● **YOUR GOAL**
Reproduce every one of the following rows word for word, with nothing changed, added, or left out.

● **MATERIALS PROVIDED**
>> START

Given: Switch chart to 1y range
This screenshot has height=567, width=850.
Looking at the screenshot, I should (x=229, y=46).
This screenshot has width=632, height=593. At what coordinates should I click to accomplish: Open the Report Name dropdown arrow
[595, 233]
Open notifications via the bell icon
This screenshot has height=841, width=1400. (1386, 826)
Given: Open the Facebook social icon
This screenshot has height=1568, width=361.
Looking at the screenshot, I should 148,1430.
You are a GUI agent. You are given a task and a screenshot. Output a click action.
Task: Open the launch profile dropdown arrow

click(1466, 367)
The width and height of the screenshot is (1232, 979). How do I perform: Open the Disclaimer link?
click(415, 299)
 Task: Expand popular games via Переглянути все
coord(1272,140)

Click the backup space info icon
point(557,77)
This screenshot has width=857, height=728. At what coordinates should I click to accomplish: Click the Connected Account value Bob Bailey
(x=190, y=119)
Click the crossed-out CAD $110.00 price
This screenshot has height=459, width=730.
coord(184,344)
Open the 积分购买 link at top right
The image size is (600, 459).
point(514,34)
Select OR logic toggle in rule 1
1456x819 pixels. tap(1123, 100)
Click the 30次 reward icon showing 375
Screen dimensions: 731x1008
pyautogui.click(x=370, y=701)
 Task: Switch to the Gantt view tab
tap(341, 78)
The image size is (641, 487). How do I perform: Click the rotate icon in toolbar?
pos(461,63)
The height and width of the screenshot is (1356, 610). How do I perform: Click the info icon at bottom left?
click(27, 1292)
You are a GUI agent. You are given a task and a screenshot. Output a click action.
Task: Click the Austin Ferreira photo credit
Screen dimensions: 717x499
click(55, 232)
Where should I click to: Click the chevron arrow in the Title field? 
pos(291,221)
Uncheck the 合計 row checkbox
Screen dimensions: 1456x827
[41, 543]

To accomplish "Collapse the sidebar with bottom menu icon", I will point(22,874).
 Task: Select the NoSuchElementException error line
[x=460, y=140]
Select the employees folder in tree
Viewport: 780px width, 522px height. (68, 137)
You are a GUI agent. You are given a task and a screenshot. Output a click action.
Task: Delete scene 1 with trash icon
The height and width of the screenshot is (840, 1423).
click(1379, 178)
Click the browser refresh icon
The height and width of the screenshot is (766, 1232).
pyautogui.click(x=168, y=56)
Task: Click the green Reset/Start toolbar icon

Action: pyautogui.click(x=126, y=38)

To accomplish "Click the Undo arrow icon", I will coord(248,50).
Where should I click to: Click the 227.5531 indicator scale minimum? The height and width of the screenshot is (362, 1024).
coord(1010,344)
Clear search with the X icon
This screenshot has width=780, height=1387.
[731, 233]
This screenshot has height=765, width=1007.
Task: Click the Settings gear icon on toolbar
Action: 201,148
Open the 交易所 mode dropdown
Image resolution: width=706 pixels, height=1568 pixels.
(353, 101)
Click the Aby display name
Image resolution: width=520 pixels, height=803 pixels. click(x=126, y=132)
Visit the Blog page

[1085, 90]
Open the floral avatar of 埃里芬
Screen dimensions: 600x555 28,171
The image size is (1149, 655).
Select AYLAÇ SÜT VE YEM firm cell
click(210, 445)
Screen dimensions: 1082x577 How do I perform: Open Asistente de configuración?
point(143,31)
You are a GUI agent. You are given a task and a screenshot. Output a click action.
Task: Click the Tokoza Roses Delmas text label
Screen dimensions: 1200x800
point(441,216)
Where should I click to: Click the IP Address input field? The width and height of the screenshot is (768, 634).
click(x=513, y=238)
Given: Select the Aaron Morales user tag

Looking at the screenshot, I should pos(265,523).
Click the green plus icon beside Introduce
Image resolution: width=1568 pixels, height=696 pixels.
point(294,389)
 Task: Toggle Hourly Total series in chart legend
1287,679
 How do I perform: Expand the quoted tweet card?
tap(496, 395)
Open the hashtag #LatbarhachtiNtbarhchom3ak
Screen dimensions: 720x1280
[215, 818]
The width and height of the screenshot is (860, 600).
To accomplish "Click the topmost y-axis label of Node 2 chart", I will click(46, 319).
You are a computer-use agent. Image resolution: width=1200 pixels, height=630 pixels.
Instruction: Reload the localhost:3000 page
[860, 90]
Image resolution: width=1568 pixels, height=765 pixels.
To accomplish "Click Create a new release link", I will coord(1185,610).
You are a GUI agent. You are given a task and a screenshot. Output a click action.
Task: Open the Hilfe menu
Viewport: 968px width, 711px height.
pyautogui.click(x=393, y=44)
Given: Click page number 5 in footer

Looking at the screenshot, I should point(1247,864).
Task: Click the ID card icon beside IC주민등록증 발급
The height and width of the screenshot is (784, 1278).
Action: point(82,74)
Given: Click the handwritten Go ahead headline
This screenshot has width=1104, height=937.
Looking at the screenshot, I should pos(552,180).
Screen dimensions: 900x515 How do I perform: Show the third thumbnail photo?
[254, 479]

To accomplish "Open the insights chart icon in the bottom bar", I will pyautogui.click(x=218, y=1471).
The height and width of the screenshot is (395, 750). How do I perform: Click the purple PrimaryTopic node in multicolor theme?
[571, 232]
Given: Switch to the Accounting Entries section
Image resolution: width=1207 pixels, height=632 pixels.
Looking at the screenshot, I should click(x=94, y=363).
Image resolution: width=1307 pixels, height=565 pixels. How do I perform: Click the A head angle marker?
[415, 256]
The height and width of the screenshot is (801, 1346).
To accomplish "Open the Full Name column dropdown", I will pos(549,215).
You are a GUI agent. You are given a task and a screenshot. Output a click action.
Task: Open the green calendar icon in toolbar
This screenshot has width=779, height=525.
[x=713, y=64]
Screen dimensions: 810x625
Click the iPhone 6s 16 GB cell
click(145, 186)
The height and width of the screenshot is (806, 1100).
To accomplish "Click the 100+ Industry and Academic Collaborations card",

>> END

● **OUTPUT OF THE EXERCISE**
Given: Switch chart to 1y range
This screenshot has height=567, width=850.
Looking at the screenshot, I should (x=229, y=46).
This screenshot has width=632, height=593. At what coordinates should I click to accomplish: Open the Report Name dropdown arrow
[595, 233]
Open notifications via the bell icon
This screenshot has height=841, width=1400. (1386, 826)
Given: Open the Facebook social icon
This screenshot has height=1568, width=361.
Looking at the screenshot, I should 148,1430.
You are a GUI agent. You are given a task and a screenshot. Output a click action.
Task: Open the launch profile dropdown arrow

click(1466, 367)
The width and height of the screenshot is (1232, 979). How do I perform: Open the Disclaimer link?
click(415, 299)
 Task: Expand popular games via Переглянути все
coord(1272,140)

Click the backup space info icon
point(557,77)
This screenshot has width=857, height=728. At what coordinates should I click to accomplish: Click the Connected Account value Bob Bailey
(x=190, y=119)
Click the crossed-out CAD $110.00 price
This screenshot has height=459, width=730.
coord(184,344)
Open the 积分购买 link at top right
The image size is (600, 459).
point(514,34)
Select OR logic toggle in rule 1
1456x819 pixels. tap(1123, 100)
Click the 30次 reward icon showing 375
Screen dimensions: 731x1008
pyautogui.click(x=370, y=701)
 Task: Switch to the Gantt view tab
tap(341, 78)
The image size is (641, 487). How do I perform: Click the rotate icon in toolbar?
pos(461,63)
The height and width of the screenshot is (1356, 610). How do I perform: Click the info icon at bottom left?
click(27, 1292)
You are a GUI agent. You are given a task and a screenshot. Output a click action.
Task: Click the Austin Ferreira photo credit
Screen dimensions: 717x499
click(55, 232)
Where should I click to: Click the chevron arrow in the Title field? 
pos(291,221)
Uncheck the 合計 row checkbox
Screen dimensions: 1456x827
[41, 543]

To accomplish "Collapse the sidebar with bottom menu icon", I will point(22,874).
 Task: Select the NoSuchElementException error line
[x=460, y=140]
Select the employees folder in tree
Viewport: 780px width, 522px height. (68, 137)
You are a GUI agent. You are given a task and a screenshot. Output a click action.
Task: Delete scene 1 with trash icon
The height and width of the screenshot is (840, 1423).
click(1379, 178)
Click the browser refresh icon
The height and width of the screenshot is (766, 1232).
pyautogui.click(x=168, y=56)
Task: Click the green Reset/Start toolbar icon

Action: pyautogui.click(x=126, y=38)

To accomplish "Click the Undo arrow icon", I will coord(248,50).
Where should I click to: Click the 227.5531 indicator scale minimum? The height and width of the screenshot is (362, 1024).
coord(1010,344)
Clear search with the X icon
This screenshot has width=780, height=1387.
[731, 233]
This screenshot has height=765, width=1007.
Task: Click the Settings gear icon on toolbar
Action: 201,148
Open the 交易所 mode dropdown
Image resolution: width=706 pixels, height=1568 pixels.
(353, 101)
Click the Aby display name
Image resolution: width=520 pixels, height=803 pixels. click(x=126, y=132)
Visit the Blog page

[1085, 90]
Open the floral avatar of 埃里芬
Screen dimensions: 600x555 28,171
The image size is (1149, 655).
Select AYLAÇ SÜT VE YEM firm cell
click(210, 445)
Screen dimensions: 1082x577 How do I perform: Open Asistente de configuración?
point(143,31)
You are a GUI agent. You are given a task and a screenshot. Output a click action.
Task: Click the Tokoza Roses Delmas text label
Screen dimensions: 1200x800
point(441,216)
Where should I click to: Click the IP Address input field? The width and height of the screenshot is (768, 634).
click(x=513, y=238)
Given: Select the Aaron Morales user tag

Looking at the screenshot, I should pos(265,523).
Click the green plus icon beside Introduce
Image resolution: width=1568 pixels, height=696 pixels.
point(294,389)
 Task: Toggle Hourly Total series in chart legend
1287,679
 How do I perform: Expand the quoted tweet card?
tap(496, 395)
Open the hashtag #LatbarhachtiNtbarhchom3ak
Screen dimensions: 720x1280
[215, 818]
The width and height of the screenshot is (860, 600).
To accomplish "Click the topmost y-axis label of Node 2 chart", I will click(46, 319).
You are a computer-use agent. Image resolution: width=1200 pixels, height=630 pixels.
Instruction: Reload the localhost:3000 page
[860, 90]
Image resolution: width=1568 pixels, height=765 pixels.
To accomplish "Click Create a new release link", I will coord(1185,610).
You are a GUI agent. You are given a task and a screenshot. Output a click action.
Task: Open the Hilfe menu
Viewport: 968px width, 711px height.
pyautogui.click(x=393, y=44)
Given: Click page number 5 in footer

Looking at the screenshot, I should point(1247,864).
Task: Click the ID card icon beside IC주민등록증 발급
The height and width of the screenshot is (784, 1278).
Action: point(82,74)
Given: Click the handwritten Go ahead headline
This screenshot has width=1104, height=937.
Looking at the screenshot, I should pos(552,180).
Screen dimensions: 900x515 How do I perform: Show the third thumbnail photo?
[254, 479]

To accomplish "Open the insights chart icon in the bottom bar", I will pyautogui.click(x=218, y=1471).
The height and width of the screenshot is (395, 750). How do I perform: Click the purple PrimaryTopic node in multicolor theme?
[571, 232]
Given: Switch to the Accounting Entries section
Image resolution: width=1207 pixels, height=632 pixels.
Looking at the screenshot, I should click(x=94, y=363).
Image resolution: width=1307 pixels, height=565 pixels. How do I perform: Click the A head angle marker?
[415, 256]
The height and width of the screenshot is (801, 1346).
To accomplish "Open the Full Name column dropdown", I will pos(549,215).
You are a GUI agent. You are given a task and a screenshot. Output a click action.
Task: Open the green calendar icon in toolbar
This screenshot has width=779, height=525.
[x=713, y=64]
Screen dimensions: 810x625
Click the iPhone 6s 16 GB cell
click(145, 186)
The height and width of the screenshot is (806, 1100).
To accomplish "Click the 100+ Industry and Academic Collaborations card",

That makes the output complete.